Reading passage:
Finance

What Is a Write-Down in Accounting and How It Works

A write-down reduces an asset's book value when it loses worth. Learn how it differs from a write-off, when it's required, and how it affects your financial statements.

A write-down in accounting is a formal reduction of an asset’s recorded value on the books when its market worth drops below what the company originally paid. The adjustment hits the income statement as a non-cash loss and lowers total assets on the balance sheet, giving investors and lenders a more honest picture of what the business actually owns. Accounting standards require companies to recognize these losses as soon as they can be measured, rather than waiting and hoping the value recovers.

Write-Down vs. Write-Off

People use these terms interchangeably, but they describe different situations. A write-down is a partial reduction: the asset still has some value, just less than what the books say. A piece of equipment purchased for $100,000 that’s now worth $60,000 gets written down by $40,000, and the equipment stays on the balance sheet at the reduced figure. A write-off, by contrast, removes the asset’s value entirely. If a customer’s receivable is deemed completely uncollectible, the full balance gets eliminated from the books. The mechanical difference matters because a write-down preserves the asset on the ledger at its reduced amount, while a write-off zeroes it out.

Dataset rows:
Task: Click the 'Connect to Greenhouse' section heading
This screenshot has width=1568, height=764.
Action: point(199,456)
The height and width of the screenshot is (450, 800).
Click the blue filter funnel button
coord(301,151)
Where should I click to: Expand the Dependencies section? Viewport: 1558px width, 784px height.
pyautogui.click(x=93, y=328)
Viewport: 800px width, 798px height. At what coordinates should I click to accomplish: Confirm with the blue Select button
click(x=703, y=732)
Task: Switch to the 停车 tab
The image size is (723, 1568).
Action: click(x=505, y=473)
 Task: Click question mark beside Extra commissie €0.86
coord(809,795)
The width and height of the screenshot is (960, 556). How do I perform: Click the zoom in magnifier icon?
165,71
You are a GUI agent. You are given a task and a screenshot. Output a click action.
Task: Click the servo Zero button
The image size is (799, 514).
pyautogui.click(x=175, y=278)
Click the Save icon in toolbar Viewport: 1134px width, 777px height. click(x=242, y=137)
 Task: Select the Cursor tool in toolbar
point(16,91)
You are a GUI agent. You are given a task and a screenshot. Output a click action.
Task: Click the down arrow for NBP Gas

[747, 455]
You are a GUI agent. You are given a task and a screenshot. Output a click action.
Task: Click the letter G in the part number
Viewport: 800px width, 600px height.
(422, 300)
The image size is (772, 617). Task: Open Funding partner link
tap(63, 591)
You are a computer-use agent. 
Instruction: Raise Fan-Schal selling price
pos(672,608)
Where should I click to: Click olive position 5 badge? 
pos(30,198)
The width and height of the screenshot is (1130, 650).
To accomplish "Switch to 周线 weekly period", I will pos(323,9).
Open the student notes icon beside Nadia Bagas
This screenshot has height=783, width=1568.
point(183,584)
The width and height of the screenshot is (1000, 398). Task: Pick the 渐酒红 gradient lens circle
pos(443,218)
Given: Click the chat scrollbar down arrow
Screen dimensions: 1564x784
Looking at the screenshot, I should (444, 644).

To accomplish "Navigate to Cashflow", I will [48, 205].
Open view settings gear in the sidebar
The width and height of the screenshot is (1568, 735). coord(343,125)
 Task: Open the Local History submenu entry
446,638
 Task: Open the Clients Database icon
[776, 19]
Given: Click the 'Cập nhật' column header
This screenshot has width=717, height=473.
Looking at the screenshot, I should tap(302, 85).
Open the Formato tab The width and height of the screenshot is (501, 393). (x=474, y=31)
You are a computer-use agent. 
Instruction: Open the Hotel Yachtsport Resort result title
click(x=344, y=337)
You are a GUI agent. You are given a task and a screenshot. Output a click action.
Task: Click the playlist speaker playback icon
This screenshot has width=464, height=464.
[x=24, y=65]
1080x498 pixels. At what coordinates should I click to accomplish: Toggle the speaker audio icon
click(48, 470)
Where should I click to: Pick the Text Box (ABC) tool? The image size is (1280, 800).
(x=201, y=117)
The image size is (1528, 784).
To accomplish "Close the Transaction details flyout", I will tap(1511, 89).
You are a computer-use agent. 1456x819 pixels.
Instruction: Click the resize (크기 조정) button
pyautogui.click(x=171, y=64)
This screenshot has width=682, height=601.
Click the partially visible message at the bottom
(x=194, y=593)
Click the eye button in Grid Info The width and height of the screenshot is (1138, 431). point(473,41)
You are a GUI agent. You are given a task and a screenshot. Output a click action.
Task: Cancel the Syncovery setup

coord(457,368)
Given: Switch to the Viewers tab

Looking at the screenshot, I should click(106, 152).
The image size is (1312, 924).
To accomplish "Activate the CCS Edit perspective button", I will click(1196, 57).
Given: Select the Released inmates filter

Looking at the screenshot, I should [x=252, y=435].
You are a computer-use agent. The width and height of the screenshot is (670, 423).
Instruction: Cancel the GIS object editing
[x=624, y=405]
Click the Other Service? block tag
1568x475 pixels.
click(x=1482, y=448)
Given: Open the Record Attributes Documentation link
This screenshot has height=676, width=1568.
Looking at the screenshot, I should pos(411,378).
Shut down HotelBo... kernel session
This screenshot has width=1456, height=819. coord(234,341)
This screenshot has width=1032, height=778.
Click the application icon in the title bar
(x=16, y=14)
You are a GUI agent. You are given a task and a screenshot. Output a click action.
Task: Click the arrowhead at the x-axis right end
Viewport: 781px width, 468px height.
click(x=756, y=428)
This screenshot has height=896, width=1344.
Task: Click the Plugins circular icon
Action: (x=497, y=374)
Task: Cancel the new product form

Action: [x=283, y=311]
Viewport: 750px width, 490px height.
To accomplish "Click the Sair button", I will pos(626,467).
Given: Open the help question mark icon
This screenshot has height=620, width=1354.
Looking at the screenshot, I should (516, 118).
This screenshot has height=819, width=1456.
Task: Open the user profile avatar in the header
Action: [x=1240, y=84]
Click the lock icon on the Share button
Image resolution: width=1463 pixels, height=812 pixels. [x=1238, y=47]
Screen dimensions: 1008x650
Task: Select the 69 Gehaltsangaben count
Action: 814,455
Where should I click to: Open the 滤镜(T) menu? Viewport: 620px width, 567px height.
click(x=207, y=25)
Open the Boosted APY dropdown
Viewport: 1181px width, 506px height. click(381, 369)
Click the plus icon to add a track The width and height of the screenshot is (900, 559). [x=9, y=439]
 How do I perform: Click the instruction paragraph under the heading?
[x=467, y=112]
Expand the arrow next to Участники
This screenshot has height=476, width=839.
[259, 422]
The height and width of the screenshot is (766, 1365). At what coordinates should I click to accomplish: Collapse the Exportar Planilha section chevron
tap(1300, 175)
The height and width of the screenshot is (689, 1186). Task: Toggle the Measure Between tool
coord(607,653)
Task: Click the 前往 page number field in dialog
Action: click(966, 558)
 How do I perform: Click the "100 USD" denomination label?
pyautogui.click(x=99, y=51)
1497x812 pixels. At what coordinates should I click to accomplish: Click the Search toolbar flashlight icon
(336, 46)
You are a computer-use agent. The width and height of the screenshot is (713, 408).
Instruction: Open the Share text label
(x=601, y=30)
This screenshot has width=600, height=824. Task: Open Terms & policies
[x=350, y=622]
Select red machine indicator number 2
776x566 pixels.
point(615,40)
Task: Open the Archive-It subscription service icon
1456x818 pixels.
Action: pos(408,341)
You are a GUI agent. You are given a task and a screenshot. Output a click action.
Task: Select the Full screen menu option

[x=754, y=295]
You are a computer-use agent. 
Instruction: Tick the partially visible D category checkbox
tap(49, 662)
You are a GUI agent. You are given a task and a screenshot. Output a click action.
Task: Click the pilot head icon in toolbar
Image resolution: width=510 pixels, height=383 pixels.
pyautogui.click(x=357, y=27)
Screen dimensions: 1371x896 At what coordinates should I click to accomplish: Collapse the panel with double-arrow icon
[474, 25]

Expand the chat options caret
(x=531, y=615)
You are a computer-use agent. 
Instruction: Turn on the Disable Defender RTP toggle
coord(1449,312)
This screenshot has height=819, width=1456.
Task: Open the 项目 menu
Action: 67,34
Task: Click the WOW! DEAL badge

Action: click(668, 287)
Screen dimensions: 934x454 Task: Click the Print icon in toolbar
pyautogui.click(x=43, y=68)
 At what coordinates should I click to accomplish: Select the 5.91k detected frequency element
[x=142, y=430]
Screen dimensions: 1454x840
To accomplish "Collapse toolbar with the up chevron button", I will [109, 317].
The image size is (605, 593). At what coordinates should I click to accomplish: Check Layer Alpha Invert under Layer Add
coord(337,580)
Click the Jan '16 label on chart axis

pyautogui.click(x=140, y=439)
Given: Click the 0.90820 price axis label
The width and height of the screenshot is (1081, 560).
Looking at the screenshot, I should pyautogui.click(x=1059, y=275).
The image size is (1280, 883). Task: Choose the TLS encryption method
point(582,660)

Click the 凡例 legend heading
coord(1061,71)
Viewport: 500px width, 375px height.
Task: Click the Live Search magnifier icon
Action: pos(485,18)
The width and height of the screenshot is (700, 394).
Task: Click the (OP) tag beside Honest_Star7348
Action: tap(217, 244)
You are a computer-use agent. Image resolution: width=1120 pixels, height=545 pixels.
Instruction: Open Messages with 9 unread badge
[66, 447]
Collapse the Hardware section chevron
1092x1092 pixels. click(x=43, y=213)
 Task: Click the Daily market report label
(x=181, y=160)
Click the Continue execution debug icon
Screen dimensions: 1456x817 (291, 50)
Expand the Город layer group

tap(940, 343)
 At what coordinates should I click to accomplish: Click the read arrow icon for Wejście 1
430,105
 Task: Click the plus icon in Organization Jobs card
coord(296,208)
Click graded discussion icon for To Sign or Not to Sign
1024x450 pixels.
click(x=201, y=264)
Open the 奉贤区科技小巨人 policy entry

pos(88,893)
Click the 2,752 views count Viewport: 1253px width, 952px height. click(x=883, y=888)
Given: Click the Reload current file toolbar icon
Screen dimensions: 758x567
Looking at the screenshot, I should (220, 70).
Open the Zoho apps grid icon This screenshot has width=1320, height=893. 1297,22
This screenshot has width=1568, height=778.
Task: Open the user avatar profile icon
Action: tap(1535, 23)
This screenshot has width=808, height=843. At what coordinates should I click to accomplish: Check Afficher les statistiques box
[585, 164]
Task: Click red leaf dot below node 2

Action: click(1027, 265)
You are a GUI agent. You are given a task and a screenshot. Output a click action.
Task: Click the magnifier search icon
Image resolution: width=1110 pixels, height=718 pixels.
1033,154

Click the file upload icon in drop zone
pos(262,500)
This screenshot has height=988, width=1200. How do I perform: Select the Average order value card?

Complete the following:
a. According to the write-down article, by how much does equipment bought for $100,000 and now worth $60,000 get written down?
b. Go on with the write-down article from the point where it stops.

Solved problems:
a. It gets written down by $40,000.

b.
When Write-Downs Are Required

Different types of assets follow different accounting standards, but the underlying logic is the same: when the books overstate what something is worth, the number has to come down. The specific triggers and tests vary by asset category.

Inventory

For companies using FIFO or average cost methods, the current standard requires inventory to be measured at the lower of its cost or net realizable value — the estimated selling price minus the costs to complete and sell the goods. This replaced the older “lower of cost or market” framework for these methods after the Financial Accounting Standards Board simplified the rules through Accounting Standards Update 2015-11.1Financial Accounting Standards Board. Accounting Standards Update No. 2015-11 – Simplifying the Measurement of Inventory Companies still using LIFO or the retail inventory method continue to apply the traditional lower of cost or market test. Common triggers include physical damage to goods, a permanent drop in demand, or technological changes that make products obsolete.

Long-Lived Assets

Property, equipment, and other long-lived assets follow a two-step process under ASC 360. First, the company tests whether the asset’s carrying amount is recoverable by comparing it to the total undiscounted future cash flows the asset is expected to generate. If the carrying amount exceeds those undiscounted cash flows, the asset fails the recoverability test. Second, the company measures the impairment loss as the gap between carrying amount and fair value. Triggers for this test include a sharp decline in market price, a major change in how the asset is used, significant cost overruns during construction, or a history of operating losses tied to the asset.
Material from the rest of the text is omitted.